Answer

**step1** Understanding the problem

The problem asks us to determine two things:
1. The smallest whole number by which 1260 must be multiplied to make the product a perfect square.
2. The square root of the perfect square number that is obtained from this multiplication.

**step2** Finding the prime factors of 1260

To find the least number that makes 1260 a perfect square, we first break down 1260 into its prime factors. We do this by dividing 1260 by the smallest prime numbers possible until we can no longer divide.
$$1260 \div 2 = 630$$
$$630 \div 2 = 315$$
$$315 \div 3 = 105$$
$$105 \div 3 = 35$$
$$35 \div 5 = 7$$
$$7 \div 7 = 1$$
So, the prime factorization of 1260 is $$2 \times 2 \times 3 \times 3 \times 5 \times 7$$.

**step3** Identifying factors for a perfect square

For a number to be a perfect square, every one of its prime factors must appear an even number of times in its prime factorization.
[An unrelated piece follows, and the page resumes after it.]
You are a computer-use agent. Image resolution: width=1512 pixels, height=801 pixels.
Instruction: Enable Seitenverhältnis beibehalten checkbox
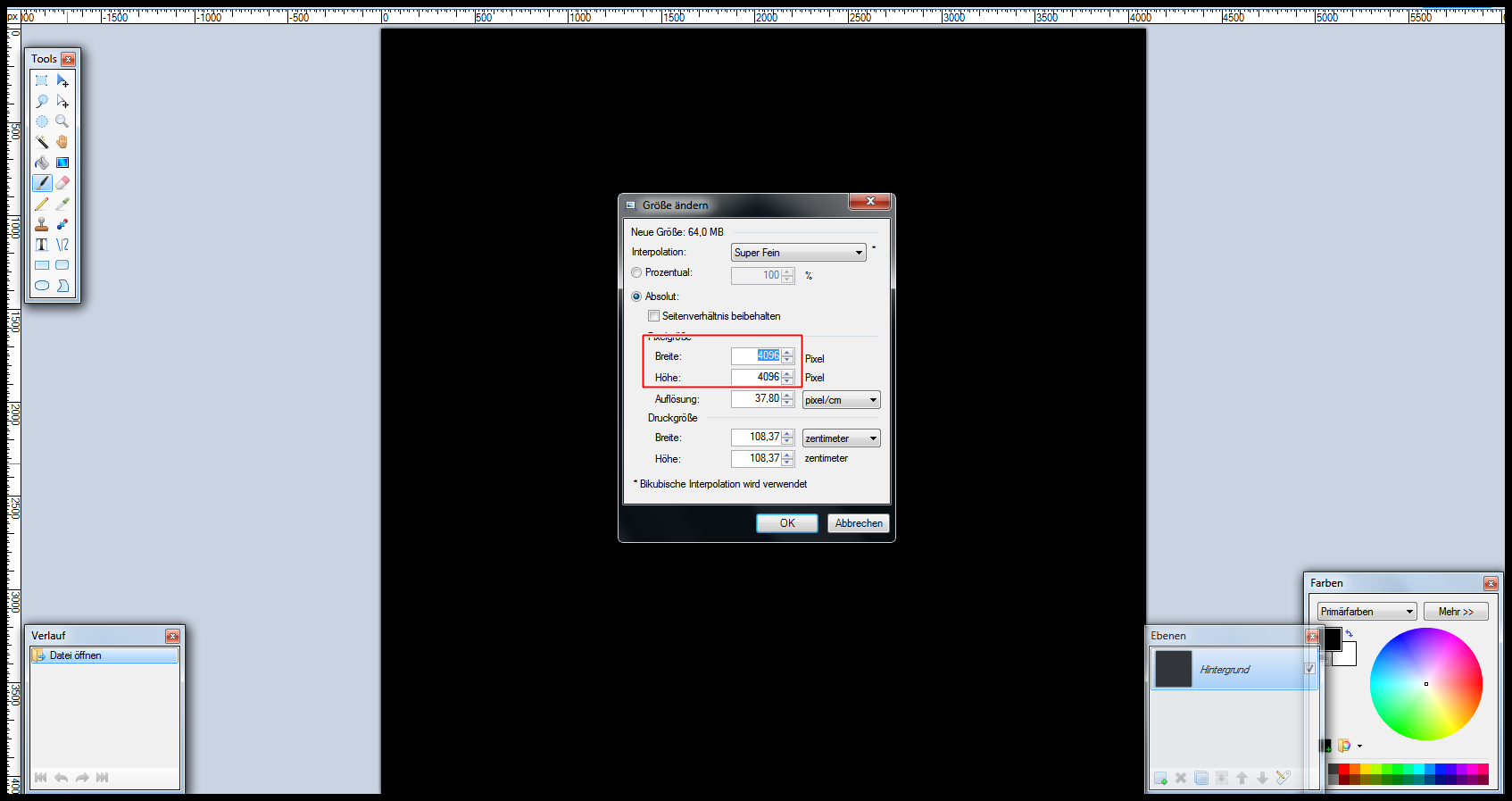[x=654, y=316]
Let's look at the prime factors of 1260:
- The prime factor 2 appears two times ($$2 \times 2$$). This is an even count.
- The prime factor 3 appears two times ($$3 \times 3$$). This is an even count.
- The prime factor 5 appears one time ($$5$$). This is an odd count.
- The prime factor 7 appears one time ($$7$$). This is an odd count.
To make the number of times 5 appears even, we need to multiply by another 5.
To make the number of times 7 appears even, we need to multiply by another 7.

**step4** Determining the least multiplying number

To achieve a perfect square, we must ensure all prime factors appear an even number of times. The prime factors 5 and 7 currently appear an odd number of times (once each). Therefore, we need to multiply 1260 by one more 5 and one more 7.
The least number by which 1260 should be multiplied is the product of these missing factors:
$$5 \times 7 = 35$$

**step5** Calculating the resulting perfect square

Now, we multiply the original number, 1260, by the least number we found, which is 35.
Resulting number = $$1260 \times 35$$
Let's perform the multiplication:
$$1260 \times 35 = 44100$$
We can also express the resulting number using its prime factors:
$$1260 \times 35 = (2 \times 2 \times 3 \times 3 \times 5 \times 7) \times (5 \times 7)$$
$$= 2 \times 2 \times 3 \times 3 \times 5 \times 5 \times 7 \times 7$$

**step6** Finding the square root of the resulting number

To find the square root of 44100, we look at its prime factorization where all factors appear an even number of times. We take one factor from each pair of identical prime factors:
Square root of 44100 = $$2 \times 3 \times 5 \times 7$$
Now, we multiply these numbers together:
$$2 \times 3 = 6$$
$$6 \times 5 = 30$$
$$30 \times 7 = 210$$
So, the square root of the resulting number (44100) is 210.